I’ve been consistently overrating shows for several seasons now, and with this season continuing strong in the Getting It Horribly Wrong department, it’s probably time for some refocusing. There were a number of shows I’d have recommended in Part 2 if I’d actually posted it a week after Part 1. Now, at week six, I’m withdrawing all of those recommendations.
Yeah, all of them.
Kemono no Souja Erin? Boring. Sora wo Kakeru Shoujo? Skim at best. Kurokami the Animation? Depressingly familiar. I also have to withdraw most of my recommendations from Part 1. White Album is collapsing under the weight of its unremarkable plot and terrible characters; Rina wouldn’t be enough to save the show even if she were actually given any screentime.

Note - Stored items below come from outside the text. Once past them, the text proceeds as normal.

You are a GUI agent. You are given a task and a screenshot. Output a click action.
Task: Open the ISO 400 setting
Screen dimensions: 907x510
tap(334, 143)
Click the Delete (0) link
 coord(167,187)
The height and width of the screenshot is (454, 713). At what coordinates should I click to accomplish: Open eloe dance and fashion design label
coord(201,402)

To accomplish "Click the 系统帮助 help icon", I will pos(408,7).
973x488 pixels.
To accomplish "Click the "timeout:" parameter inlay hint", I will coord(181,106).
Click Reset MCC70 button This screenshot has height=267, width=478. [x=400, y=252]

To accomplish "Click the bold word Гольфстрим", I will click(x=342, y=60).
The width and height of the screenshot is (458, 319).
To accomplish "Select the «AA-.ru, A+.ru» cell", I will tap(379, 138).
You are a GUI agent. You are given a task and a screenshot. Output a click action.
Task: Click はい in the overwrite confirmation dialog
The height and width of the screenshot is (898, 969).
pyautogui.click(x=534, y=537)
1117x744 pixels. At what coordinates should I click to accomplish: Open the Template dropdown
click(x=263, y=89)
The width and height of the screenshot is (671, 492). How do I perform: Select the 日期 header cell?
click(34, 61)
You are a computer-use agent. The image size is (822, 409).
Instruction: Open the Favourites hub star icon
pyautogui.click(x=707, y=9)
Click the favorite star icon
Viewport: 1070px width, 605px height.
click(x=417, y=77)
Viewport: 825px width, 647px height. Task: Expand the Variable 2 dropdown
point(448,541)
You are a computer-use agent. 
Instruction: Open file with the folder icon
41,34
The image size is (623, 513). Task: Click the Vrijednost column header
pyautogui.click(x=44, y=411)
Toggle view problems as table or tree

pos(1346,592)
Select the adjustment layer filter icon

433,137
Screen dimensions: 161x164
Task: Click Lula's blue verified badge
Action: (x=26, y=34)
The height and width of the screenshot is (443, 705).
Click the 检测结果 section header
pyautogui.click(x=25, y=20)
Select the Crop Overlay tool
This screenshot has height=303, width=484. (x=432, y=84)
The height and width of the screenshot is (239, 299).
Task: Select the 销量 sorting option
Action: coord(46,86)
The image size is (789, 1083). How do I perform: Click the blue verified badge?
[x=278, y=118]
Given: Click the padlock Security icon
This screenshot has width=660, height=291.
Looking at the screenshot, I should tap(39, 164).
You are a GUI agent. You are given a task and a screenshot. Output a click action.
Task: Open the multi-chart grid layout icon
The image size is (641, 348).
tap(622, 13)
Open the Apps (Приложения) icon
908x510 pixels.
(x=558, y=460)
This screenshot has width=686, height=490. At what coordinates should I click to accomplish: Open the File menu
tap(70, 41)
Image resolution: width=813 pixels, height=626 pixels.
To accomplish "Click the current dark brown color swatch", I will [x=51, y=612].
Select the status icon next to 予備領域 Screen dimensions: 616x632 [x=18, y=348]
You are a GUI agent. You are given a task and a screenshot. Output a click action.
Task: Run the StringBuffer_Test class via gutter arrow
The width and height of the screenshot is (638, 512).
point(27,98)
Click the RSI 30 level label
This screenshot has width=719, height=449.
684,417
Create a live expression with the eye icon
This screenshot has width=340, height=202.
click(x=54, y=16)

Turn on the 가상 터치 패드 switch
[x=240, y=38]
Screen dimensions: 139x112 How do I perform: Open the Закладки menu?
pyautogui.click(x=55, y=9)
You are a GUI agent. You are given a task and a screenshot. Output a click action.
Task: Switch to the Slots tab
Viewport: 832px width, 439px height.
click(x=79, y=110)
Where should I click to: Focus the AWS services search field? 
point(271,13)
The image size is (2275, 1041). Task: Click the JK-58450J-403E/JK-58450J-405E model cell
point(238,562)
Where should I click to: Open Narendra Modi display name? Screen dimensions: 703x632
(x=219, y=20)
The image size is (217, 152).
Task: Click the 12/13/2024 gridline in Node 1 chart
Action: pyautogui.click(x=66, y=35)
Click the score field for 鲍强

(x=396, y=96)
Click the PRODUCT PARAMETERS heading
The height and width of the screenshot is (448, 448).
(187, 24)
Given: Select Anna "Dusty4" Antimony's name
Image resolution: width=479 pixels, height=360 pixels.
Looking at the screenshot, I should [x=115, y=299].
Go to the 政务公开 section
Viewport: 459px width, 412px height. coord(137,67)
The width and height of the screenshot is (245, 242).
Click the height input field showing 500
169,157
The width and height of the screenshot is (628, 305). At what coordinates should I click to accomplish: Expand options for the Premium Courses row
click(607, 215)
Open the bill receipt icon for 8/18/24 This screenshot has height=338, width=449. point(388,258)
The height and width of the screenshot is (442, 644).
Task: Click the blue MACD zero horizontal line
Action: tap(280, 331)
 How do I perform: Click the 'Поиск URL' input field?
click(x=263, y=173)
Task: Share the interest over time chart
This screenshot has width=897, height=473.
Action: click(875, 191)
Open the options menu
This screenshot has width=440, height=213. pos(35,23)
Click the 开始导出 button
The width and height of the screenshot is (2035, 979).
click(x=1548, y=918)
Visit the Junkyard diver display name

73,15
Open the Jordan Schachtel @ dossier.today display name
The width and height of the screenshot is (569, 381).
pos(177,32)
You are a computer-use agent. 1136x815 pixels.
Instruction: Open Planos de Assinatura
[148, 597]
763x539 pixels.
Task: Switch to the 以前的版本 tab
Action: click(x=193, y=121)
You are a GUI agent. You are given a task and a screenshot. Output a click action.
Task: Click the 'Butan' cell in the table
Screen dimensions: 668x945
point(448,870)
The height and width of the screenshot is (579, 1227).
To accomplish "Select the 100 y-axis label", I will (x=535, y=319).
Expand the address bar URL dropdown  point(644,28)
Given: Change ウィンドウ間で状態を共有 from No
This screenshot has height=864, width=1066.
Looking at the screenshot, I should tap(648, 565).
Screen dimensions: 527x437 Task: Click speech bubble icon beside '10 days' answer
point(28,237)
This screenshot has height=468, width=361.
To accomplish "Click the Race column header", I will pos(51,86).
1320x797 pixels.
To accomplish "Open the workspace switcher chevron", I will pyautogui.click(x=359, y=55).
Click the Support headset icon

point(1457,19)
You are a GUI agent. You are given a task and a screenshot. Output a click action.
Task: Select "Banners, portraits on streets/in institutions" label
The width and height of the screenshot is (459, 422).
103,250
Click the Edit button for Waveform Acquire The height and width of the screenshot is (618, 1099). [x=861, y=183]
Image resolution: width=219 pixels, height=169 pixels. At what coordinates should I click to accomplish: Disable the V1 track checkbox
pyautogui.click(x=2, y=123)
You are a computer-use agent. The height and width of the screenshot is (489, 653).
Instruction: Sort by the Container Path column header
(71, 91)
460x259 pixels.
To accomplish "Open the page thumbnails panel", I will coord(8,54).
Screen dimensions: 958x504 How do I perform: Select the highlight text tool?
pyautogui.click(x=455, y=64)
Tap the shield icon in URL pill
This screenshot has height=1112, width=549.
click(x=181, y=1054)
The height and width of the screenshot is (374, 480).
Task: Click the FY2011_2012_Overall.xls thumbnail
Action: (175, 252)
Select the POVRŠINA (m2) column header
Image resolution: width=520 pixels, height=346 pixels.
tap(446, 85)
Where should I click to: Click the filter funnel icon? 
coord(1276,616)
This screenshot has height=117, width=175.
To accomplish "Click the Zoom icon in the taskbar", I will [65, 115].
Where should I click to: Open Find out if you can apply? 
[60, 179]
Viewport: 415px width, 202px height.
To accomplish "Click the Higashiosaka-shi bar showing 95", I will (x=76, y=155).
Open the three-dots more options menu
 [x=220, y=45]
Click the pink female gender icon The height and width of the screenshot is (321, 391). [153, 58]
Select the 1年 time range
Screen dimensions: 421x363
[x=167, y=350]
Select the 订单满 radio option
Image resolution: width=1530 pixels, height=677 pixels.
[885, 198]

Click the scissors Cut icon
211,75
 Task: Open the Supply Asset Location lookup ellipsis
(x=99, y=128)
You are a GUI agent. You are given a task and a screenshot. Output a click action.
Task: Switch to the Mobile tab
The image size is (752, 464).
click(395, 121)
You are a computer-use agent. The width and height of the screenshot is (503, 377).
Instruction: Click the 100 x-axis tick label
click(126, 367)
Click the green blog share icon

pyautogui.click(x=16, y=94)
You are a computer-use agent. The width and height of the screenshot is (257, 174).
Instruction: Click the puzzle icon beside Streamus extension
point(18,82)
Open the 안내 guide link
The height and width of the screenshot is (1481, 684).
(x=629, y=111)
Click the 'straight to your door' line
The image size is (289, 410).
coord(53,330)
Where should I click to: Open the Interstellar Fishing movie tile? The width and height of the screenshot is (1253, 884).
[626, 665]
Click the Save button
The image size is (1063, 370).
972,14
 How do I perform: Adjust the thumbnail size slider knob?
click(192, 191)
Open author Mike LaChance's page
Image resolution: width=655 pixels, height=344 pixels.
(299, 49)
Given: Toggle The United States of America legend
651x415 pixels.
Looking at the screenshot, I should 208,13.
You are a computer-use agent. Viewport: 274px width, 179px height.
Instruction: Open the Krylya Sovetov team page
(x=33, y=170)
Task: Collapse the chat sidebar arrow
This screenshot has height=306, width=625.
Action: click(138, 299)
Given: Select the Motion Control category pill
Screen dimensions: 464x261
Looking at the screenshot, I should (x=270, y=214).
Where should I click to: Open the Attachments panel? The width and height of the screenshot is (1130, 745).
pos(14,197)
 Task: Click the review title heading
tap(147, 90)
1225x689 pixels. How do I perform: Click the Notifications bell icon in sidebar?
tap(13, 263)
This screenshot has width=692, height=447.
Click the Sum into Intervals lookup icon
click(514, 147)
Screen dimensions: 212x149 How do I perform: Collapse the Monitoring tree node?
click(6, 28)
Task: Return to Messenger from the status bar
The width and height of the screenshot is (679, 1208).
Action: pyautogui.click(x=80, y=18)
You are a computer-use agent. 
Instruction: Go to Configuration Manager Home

Maria Holic is surprisingly boring for a SHAFT parody, and the characters are more irritating than funny – much more. Matsurika is still one of the best maids in the entire universe, but even senseless random profanity can’t keep me interested in this show. Viper’s Creed survives on consistently high production values, but it’s going to need better characters and better plot pretty soon to remain at all competitive.
The one show I’m still confident in recommending this season is also the only show that’s actually better now than it was four weeks ago; that show is Rideback, and it is fucking amazing.

Yeah, Rin is amazing too.
I would never have figured that ballerinas, transformable motorbikes, and world revolution could be plausibly combined, but Rideback has the sort of current-day grittiness and attention to detail that makes it feel quite real; it sucks you into its vision of the future with the same natural ease that Ghost in the Shell does. Of course, every show does its share of handwaving when dealing with fictional events and technologies, but I’m thankful for that here. While I’d like more detail on how a mere resistance group could overthrow the world superpowers, trying to explain how the Rideback machines could possibly function would just bog down the show because nobody actually cares.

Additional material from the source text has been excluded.